> [Exercise aim]:
This task calls for copying every line in the data below that contains the word "checkmark".
:: Material provided ::
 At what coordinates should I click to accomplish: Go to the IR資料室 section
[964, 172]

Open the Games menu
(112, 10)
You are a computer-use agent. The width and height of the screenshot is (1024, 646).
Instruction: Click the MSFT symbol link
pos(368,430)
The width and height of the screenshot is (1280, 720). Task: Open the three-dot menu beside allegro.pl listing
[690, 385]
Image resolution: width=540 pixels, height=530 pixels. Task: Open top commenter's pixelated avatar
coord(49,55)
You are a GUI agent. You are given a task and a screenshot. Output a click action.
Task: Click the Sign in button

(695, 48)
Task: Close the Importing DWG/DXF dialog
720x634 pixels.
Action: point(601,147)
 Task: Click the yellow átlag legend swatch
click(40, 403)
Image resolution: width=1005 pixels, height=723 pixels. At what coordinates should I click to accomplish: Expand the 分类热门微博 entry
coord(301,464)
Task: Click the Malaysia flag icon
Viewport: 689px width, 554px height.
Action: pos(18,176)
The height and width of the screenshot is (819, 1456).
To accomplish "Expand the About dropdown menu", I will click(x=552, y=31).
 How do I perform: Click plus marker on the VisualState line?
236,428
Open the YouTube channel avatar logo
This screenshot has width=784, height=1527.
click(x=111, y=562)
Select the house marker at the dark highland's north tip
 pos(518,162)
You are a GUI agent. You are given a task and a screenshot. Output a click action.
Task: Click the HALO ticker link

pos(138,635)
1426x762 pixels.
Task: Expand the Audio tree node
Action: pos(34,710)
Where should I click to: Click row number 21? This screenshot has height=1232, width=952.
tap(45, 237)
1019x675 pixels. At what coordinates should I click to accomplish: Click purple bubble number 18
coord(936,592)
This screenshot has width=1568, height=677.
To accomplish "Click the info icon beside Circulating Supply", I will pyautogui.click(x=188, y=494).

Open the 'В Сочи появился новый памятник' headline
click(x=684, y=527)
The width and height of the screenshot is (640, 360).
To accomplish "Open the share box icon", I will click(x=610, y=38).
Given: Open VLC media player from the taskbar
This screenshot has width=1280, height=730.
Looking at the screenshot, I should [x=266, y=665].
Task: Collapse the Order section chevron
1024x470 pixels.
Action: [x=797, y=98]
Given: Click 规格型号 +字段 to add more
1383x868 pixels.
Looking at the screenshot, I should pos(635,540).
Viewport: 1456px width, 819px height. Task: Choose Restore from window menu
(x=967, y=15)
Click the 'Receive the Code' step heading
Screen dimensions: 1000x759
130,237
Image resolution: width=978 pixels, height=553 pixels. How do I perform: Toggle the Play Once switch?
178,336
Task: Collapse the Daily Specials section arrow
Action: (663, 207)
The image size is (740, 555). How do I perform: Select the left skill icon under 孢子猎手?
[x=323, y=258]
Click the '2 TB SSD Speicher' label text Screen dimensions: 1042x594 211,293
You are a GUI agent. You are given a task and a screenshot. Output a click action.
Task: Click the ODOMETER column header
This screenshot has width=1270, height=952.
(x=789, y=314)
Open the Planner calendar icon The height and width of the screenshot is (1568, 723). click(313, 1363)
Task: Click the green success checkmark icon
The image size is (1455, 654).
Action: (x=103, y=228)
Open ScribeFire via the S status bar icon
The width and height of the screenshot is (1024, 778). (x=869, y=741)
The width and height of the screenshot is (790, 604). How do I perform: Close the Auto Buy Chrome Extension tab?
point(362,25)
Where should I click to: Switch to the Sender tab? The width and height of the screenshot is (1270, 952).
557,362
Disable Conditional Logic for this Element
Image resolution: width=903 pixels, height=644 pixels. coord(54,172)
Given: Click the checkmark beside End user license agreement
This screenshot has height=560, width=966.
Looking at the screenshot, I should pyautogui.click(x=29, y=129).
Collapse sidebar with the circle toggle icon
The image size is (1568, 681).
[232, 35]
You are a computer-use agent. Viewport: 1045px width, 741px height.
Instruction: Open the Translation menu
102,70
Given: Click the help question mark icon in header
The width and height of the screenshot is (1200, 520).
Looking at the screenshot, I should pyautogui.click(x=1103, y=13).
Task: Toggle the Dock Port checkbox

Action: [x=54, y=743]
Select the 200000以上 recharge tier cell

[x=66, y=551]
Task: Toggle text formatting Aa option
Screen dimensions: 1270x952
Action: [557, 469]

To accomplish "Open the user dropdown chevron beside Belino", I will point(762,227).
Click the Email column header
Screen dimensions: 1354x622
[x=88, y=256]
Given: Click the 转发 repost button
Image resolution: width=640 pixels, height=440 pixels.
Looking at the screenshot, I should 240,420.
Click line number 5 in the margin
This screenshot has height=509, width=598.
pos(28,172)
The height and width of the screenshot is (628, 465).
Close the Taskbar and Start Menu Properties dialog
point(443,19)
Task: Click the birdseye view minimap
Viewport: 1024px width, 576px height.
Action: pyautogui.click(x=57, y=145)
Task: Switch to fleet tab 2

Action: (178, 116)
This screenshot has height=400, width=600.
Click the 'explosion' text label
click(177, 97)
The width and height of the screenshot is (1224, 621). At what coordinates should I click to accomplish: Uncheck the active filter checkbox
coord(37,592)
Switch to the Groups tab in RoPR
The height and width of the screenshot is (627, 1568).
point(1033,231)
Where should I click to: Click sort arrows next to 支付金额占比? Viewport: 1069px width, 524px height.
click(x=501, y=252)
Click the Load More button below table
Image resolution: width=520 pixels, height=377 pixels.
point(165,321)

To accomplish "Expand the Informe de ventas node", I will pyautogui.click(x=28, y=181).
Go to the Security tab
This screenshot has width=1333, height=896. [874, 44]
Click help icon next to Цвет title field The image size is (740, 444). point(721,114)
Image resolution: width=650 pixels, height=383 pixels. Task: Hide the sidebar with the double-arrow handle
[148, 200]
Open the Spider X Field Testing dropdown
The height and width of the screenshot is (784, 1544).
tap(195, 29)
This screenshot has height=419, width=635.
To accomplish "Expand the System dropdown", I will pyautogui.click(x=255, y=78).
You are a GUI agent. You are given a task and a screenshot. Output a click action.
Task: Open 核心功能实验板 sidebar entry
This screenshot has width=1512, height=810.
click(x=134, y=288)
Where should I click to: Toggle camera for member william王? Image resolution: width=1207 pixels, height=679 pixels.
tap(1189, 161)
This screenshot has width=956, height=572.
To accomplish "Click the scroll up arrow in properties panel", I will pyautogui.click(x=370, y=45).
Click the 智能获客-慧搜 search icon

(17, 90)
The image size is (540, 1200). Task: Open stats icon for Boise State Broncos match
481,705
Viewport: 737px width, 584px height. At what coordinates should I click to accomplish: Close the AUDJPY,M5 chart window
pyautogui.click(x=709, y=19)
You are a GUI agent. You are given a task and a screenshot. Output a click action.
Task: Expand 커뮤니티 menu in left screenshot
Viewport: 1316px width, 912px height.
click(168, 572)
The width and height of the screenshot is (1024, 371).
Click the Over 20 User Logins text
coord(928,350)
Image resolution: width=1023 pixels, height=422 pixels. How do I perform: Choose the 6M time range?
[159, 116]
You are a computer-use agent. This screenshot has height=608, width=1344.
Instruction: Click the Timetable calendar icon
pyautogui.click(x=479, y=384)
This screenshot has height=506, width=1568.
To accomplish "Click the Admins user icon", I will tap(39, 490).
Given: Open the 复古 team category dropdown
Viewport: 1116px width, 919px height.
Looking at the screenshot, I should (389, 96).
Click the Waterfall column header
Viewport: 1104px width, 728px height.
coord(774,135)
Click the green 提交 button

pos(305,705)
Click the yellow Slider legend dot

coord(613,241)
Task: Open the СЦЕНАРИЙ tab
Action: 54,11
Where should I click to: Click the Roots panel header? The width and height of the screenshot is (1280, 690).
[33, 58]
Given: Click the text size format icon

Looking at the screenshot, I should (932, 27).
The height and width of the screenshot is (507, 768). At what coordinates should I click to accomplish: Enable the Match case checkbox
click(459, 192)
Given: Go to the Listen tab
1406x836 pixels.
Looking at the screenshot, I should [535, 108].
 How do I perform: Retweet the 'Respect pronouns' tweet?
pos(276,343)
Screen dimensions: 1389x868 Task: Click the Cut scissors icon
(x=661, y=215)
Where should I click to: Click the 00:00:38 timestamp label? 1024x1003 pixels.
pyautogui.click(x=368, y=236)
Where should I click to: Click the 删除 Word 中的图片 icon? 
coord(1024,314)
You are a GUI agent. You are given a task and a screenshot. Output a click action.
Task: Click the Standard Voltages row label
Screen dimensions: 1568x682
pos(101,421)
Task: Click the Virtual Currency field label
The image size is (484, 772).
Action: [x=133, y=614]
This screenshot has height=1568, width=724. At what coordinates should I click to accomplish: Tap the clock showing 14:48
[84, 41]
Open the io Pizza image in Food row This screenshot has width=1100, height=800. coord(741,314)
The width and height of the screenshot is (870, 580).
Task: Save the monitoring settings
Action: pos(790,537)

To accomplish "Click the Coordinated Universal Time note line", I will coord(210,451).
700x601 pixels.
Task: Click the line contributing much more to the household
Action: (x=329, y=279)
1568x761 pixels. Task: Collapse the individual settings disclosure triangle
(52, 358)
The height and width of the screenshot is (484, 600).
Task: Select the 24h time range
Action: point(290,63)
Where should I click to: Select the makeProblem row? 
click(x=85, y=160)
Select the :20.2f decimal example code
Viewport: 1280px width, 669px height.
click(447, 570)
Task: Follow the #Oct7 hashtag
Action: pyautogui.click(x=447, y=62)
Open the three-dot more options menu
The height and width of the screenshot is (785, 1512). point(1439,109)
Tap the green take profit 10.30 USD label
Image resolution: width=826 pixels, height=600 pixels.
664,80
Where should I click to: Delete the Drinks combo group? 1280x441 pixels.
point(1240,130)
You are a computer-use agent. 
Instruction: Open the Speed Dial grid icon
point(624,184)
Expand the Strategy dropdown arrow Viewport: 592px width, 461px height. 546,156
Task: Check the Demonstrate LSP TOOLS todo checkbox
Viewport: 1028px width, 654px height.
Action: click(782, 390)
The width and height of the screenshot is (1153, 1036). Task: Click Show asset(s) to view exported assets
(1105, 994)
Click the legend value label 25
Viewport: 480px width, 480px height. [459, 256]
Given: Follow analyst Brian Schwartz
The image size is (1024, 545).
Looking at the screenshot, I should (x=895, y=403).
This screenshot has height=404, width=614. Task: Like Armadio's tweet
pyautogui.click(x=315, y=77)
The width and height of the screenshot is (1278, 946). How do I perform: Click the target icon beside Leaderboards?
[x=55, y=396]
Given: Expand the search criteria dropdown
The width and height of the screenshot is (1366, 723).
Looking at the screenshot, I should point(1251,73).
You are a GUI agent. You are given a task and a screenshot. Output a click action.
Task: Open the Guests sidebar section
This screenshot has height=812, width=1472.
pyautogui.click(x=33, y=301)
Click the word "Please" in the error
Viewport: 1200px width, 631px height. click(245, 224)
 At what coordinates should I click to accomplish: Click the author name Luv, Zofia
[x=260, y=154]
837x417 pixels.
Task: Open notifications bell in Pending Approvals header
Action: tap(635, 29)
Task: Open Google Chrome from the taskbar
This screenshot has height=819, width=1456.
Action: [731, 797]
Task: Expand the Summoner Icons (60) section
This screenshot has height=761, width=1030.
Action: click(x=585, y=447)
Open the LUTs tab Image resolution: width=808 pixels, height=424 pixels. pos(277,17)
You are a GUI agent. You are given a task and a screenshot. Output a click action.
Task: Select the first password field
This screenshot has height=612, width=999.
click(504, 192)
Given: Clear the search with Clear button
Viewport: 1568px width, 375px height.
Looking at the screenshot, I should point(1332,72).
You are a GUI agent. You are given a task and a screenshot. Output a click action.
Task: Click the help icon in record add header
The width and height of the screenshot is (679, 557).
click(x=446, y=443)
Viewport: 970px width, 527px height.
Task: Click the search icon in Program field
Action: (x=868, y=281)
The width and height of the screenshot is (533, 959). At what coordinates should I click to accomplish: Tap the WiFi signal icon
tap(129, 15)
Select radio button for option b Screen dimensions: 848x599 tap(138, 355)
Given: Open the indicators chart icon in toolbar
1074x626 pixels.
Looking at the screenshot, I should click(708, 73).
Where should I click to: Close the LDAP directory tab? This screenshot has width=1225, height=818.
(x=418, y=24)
:::
> [Exercise solution]:
Task: Click the green success checkmark icon
Given: Click the checkmark beside End user license agreement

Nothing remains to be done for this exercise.